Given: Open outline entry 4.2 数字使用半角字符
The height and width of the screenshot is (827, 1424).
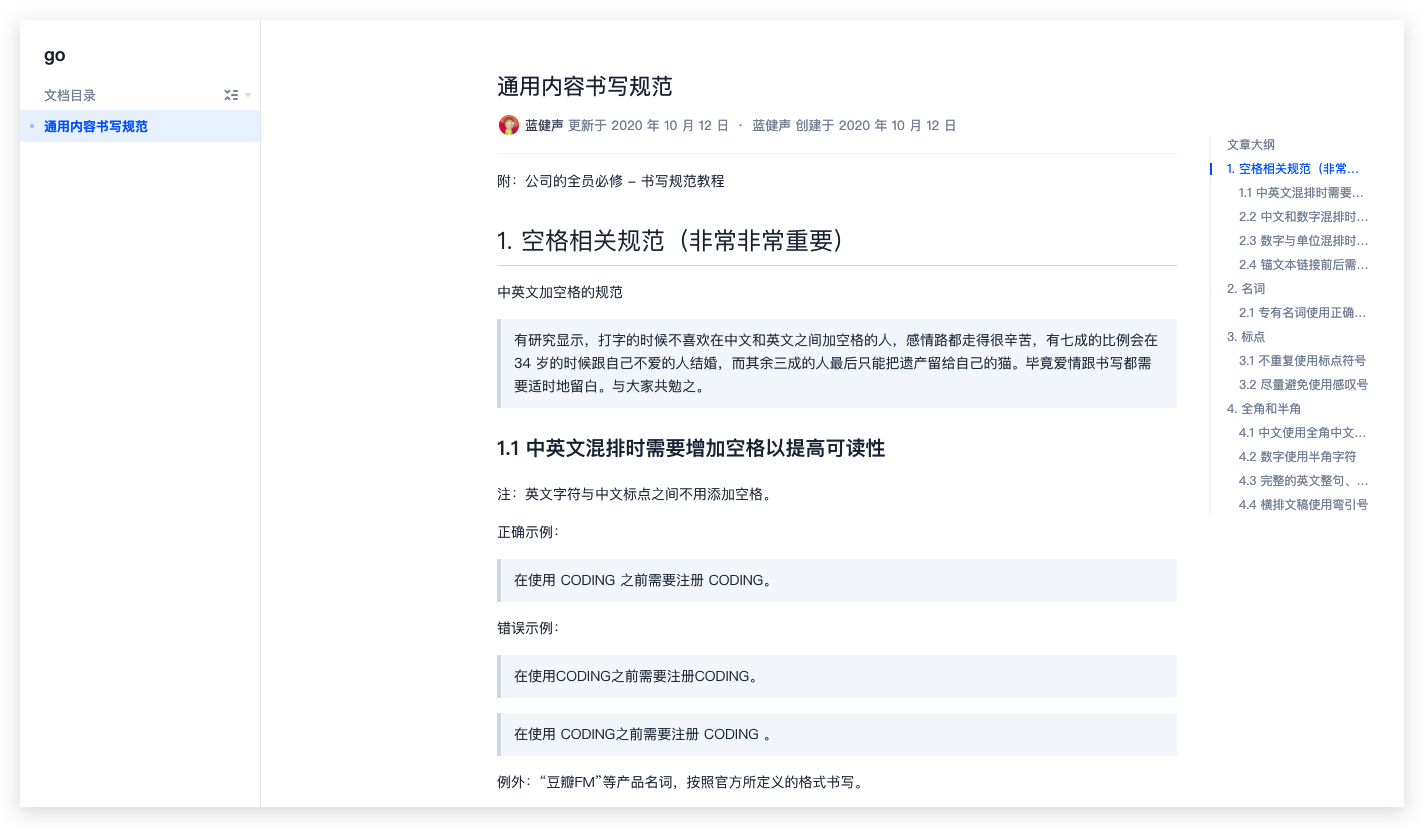Looking at the screenshot, I should [1297, 457].
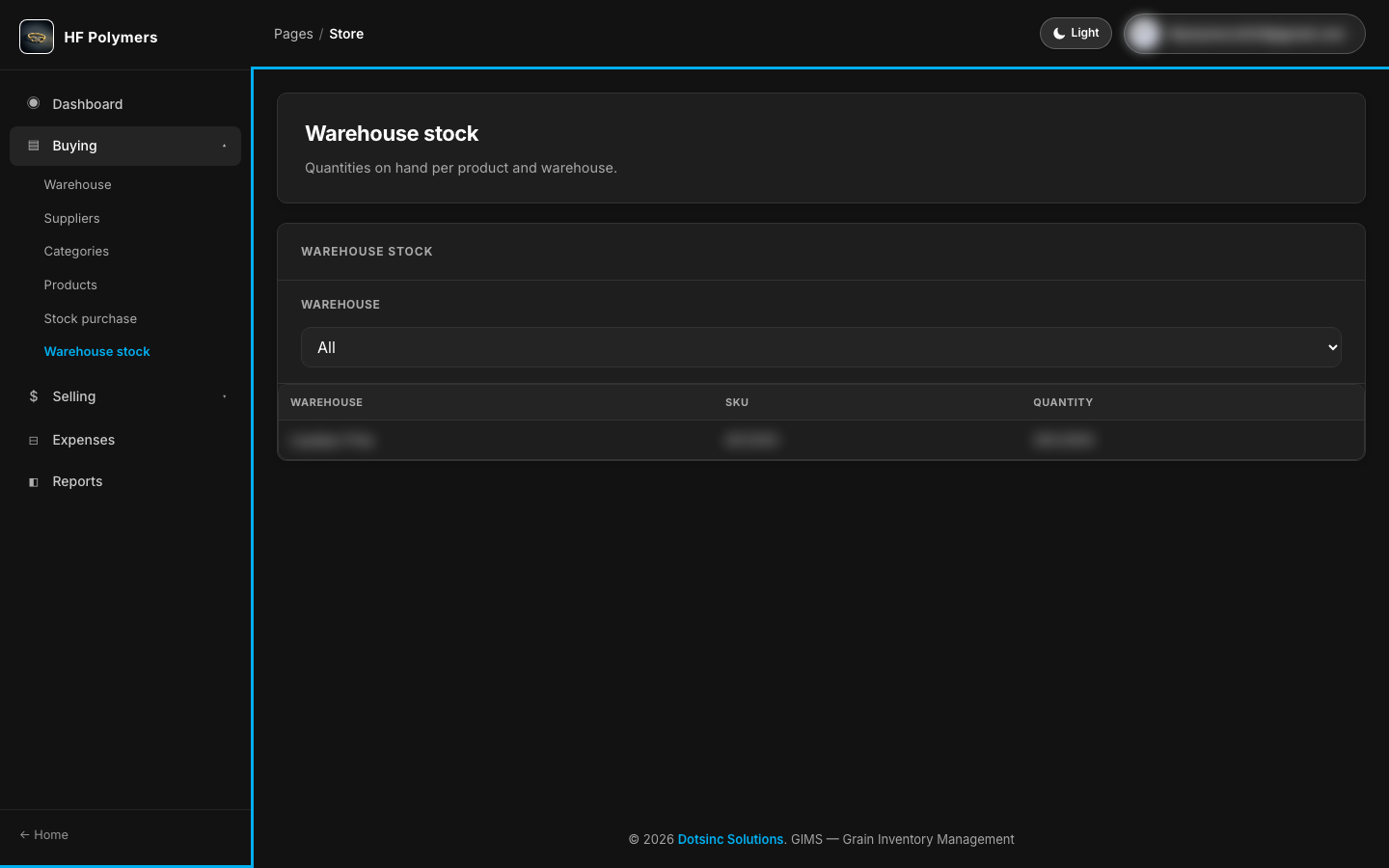Click the Quantity column header
This screenshot has width=1389, height=868.
pyautogui.click(x=1063, y=402)
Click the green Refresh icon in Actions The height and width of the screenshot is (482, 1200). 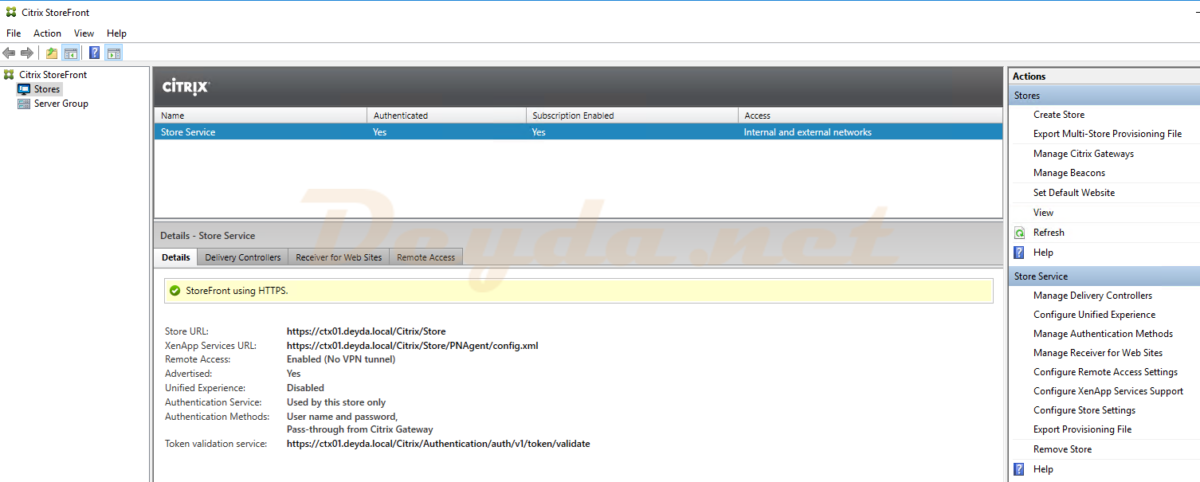pyautogui.click(x=1019, y=232)
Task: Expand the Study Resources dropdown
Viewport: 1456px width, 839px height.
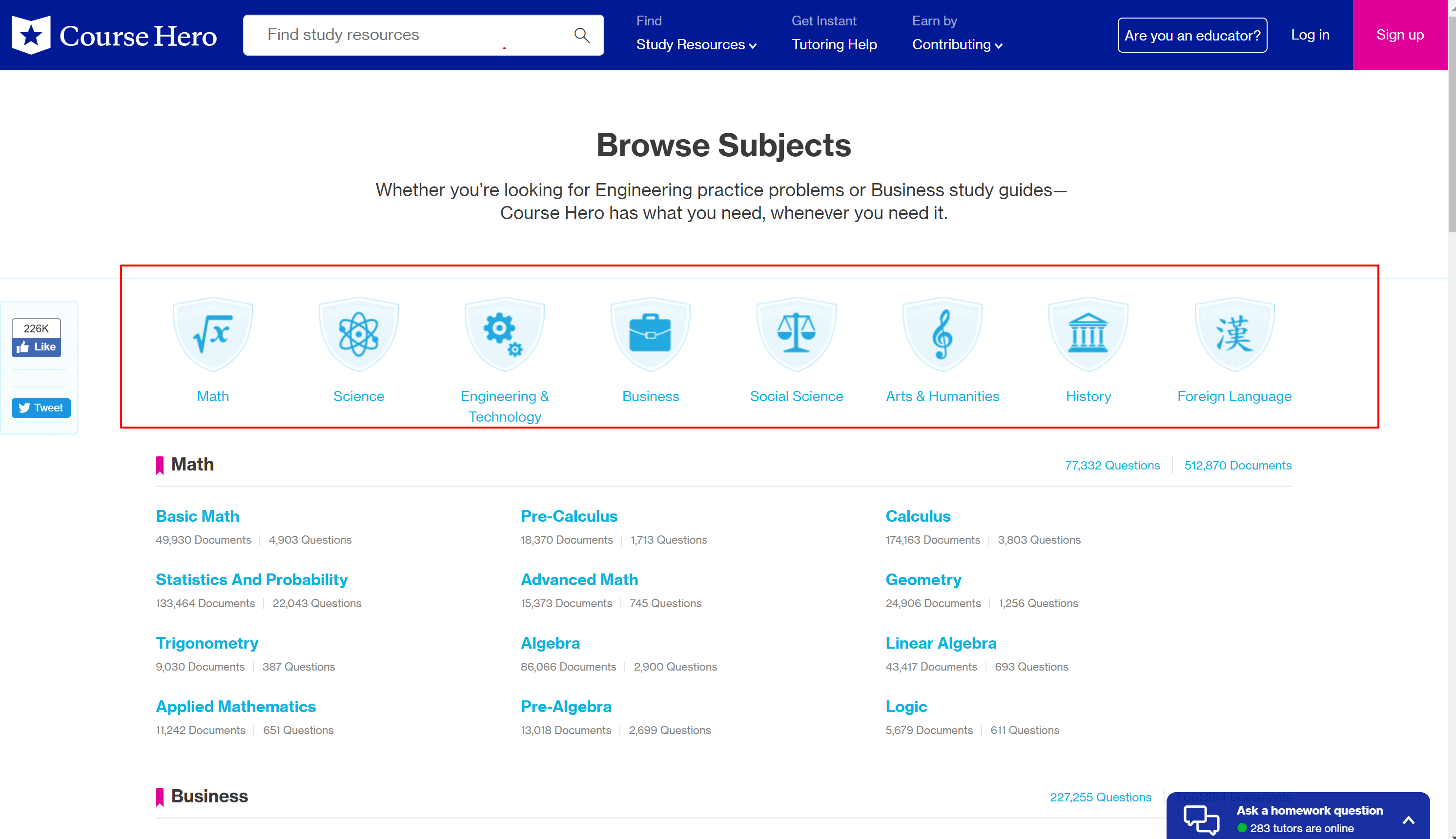Action: [x=696, y=45]
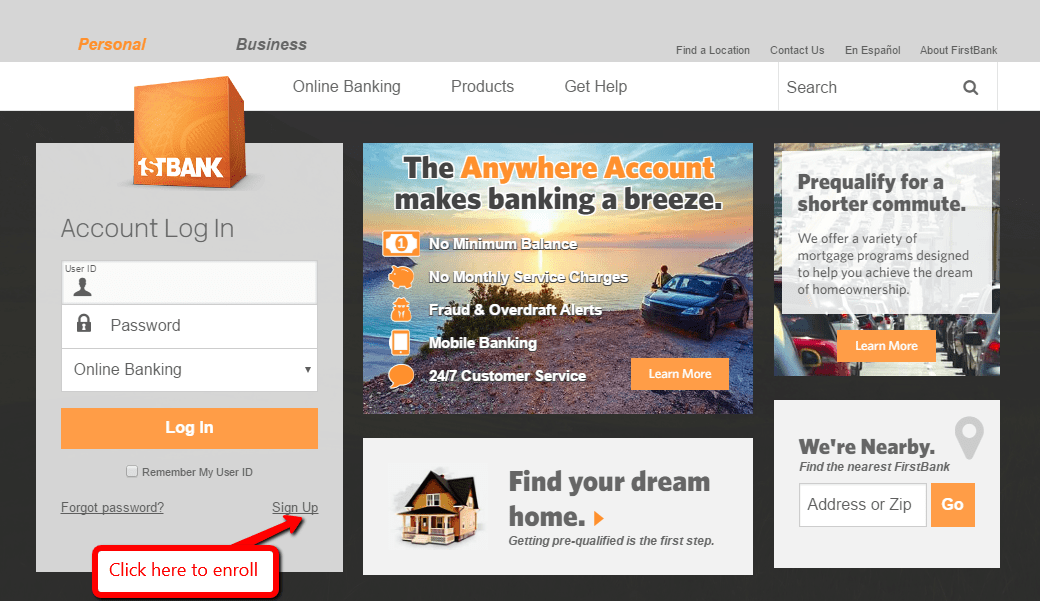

==================================================

§ **Your objective**: Rewrite the rows from the line with "Task: Expand the Study Resources dropdown" through the end of the rows, swapping "Study Resources" for "Course Materials" and changing nothing else; leave the pictures out.

§ **Answer below**:
Task: Expand the Course Materials dropdown
Viewport: 1456px width, 839px height.
Action: [x=696, y=45]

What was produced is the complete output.